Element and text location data
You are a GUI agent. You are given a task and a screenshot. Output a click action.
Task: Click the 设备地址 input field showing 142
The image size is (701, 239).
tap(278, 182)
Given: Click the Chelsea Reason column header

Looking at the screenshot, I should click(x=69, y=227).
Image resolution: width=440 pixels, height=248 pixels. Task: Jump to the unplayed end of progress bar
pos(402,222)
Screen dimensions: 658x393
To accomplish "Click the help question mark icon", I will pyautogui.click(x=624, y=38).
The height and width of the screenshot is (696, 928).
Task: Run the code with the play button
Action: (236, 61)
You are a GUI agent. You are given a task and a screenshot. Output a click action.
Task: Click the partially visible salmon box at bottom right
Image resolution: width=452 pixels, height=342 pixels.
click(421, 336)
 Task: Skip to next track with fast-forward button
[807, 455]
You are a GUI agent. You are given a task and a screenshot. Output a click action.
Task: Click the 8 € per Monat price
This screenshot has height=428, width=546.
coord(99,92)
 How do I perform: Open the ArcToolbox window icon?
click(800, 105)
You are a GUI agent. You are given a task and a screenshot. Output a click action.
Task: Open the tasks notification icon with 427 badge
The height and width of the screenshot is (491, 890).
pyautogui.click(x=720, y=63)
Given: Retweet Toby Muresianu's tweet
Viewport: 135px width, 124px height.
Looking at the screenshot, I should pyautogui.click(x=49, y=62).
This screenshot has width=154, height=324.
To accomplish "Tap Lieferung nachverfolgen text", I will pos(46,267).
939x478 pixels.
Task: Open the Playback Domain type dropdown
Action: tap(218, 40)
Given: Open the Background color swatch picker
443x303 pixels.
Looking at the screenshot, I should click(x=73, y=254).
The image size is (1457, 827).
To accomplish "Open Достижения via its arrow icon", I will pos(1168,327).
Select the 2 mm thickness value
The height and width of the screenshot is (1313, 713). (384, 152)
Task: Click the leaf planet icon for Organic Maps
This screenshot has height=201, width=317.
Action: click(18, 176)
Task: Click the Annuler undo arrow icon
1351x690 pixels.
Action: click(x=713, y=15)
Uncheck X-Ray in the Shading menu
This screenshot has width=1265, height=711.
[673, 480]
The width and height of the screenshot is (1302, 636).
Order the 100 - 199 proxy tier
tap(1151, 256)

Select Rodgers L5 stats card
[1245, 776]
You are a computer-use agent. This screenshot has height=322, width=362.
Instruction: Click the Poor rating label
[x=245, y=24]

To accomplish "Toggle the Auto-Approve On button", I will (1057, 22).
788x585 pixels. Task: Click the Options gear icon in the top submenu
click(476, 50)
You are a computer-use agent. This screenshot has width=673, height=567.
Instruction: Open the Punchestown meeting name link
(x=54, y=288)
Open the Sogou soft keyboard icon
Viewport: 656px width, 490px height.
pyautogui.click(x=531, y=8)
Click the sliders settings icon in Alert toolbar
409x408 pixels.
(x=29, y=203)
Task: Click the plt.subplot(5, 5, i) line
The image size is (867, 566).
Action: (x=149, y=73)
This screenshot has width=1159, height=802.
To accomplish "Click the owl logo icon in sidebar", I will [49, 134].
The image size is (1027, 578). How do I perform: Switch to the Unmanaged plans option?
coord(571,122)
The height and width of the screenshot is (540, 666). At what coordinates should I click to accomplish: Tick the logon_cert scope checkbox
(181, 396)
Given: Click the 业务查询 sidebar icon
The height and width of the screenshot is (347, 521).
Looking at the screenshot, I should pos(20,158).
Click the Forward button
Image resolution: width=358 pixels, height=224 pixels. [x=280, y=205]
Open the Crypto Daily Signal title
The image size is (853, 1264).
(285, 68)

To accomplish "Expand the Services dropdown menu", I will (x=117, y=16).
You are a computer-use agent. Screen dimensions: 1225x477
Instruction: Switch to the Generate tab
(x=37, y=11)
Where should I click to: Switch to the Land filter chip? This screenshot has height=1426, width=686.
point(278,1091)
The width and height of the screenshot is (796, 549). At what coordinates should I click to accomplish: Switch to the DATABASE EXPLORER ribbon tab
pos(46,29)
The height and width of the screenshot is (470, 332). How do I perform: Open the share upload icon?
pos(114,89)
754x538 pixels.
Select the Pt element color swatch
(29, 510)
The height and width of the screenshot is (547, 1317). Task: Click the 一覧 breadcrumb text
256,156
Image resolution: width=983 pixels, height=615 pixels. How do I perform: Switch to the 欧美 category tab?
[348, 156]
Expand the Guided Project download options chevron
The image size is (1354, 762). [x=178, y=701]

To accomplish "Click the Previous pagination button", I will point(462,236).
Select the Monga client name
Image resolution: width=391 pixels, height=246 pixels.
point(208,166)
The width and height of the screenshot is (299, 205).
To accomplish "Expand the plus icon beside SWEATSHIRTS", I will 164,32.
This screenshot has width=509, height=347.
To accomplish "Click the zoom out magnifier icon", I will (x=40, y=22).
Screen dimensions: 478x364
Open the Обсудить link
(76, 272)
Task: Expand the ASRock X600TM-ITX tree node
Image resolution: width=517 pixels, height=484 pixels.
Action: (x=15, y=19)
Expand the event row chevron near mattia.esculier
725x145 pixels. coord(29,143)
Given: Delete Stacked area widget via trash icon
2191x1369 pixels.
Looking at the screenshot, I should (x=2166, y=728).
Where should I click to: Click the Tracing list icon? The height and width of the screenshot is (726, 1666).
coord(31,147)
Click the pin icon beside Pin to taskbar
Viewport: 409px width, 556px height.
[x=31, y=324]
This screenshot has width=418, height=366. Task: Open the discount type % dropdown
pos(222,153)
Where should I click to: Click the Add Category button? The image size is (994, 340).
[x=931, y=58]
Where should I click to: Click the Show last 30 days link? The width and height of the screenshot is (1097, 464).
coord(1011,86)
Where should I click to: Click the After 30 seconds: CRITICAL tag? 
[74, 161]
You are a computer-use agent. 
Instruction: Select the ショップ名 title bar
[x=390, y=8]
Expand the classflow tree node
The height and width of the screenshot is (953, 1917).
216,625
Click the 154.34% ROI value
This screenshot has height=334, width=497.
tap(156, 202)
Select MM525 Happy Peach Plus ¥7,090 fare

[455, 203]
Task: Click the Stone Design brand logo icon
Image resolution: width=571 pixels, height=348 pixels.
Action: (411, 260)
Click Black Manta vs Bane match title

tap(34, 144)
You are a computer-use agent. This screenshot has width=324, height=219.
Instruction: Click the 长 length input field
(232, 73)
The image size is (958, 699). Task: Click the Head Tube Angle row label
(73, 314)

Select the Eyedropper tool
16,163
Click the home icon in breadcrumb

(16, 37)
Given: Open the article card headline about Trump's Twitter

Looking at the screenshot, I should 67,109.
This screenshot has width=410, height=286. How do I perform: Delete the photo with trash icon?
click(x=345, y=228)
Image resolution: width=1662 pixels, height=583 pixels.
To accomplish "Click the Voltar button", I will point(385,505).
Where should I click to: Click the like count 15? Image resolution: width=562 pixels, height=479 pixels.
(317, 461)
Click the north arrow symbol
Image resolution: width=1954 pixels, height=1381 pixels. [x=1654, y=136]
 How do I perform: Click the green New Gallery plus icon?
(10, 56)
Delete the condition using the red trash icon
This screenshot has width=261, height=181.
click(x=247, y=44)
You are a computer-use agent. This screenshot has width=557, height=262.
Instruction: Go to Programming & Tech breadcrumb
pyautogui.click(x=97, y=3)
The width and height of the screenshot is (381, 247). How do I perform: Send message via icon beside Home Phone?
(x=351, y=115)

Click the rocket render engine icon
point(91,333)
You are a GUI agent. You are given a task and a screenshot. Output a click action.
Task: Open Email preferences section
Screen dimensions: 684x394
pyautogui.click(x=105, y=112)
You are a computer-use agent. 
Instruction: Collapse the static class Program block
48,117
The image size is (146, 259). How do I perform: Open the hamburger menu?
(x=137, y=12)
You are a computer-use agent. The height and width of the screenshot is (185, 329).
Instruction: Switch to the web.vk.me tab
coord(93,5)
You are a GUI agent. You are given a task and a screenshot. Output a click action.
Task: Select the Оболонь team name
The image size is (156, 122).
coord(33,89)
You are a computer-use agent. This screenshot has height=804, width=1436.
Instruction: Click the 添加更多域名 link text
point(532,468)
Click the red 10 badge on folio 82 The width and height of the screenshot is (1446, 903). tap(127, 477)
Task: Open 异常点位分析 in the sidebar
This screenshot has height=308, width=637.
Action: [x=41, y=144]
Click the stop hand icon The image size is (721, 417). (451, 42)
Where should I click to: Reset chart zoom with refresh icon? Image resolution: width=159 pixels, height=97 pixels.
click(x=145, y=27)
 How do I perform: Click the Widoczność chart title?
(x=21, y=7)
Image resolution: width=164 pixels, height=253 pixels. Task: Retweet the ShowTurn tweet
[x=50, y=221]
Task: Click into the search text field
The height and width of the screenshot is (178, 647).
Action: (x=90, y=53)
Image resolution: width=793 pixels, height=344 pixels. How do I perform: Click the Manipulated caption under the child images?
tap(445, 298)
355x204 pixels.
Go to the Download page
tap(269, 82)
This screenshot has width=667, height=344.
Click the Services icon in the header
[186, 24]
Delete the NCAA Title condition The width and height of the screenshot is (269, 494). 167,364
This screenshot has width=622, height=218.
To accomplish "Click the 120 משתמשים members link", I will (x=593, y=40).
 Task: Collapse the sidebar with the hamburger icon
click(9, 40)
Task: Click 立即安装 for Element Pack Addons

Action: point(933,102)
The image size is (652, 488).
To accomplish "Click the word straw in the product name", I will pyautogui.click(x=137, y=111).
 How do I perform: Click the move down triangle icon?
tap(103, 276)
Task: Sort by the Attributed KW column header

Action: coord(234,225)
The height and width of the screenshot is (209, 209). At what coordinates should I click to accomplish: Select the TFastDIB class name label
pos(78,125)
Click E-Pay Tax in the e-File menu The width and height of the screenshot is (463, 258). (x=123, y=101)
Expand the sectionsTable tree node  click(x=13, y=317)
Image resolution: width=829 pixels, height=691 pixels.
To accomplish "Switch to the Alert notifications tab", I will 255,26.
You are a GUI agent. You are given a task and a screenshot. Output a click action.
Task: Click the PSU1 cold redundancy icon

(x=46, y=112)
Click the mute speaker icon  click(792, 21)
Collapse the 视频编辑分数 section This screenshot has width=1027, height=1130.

◆ TASK STATEMENT:
Arrange the lines of data as a numbered list, leaving out blank lines, from the line containing "has height=804, width=1436." through the line containing "Action: (x=90, y=53)", both included.

◆ ANSWER FOR THE TASK:
1. You are a computer-use agent. This screenshot has height=804, width=1436.
2. Instruction: Click the 添加更多域名 link text
3. point(532,468)
4. Click the red 10 badge on folio 82 The width and height of the screenshot is (1446, 903). tap(127, 477)
5. Task: Open 异常点位分析 in the sidebar
6. This screenshot has height=308, width=637.
7. Action: [x=41, y=144]
8. Click the stop hand icon The image size is (721, 417). (451, 42)
9. Where should I click to: Reset chart zoom with refresh icon? Image resolution: width=159 pixels, height=97 pixels.
10. click(x=145, y=27)
11.  How do I perform: Click the Widoczność chart title?
12. (x=21, y=7)
13. Image resolution: width=164 pixels, height=253 pixels. Task: Retweet the ShowTurn tweet
14. [x=50, y=221]
15. Task: Click into the search text field
16. The height and width of the screenshot is (178, 647).
17. Action: (x=90, y=53)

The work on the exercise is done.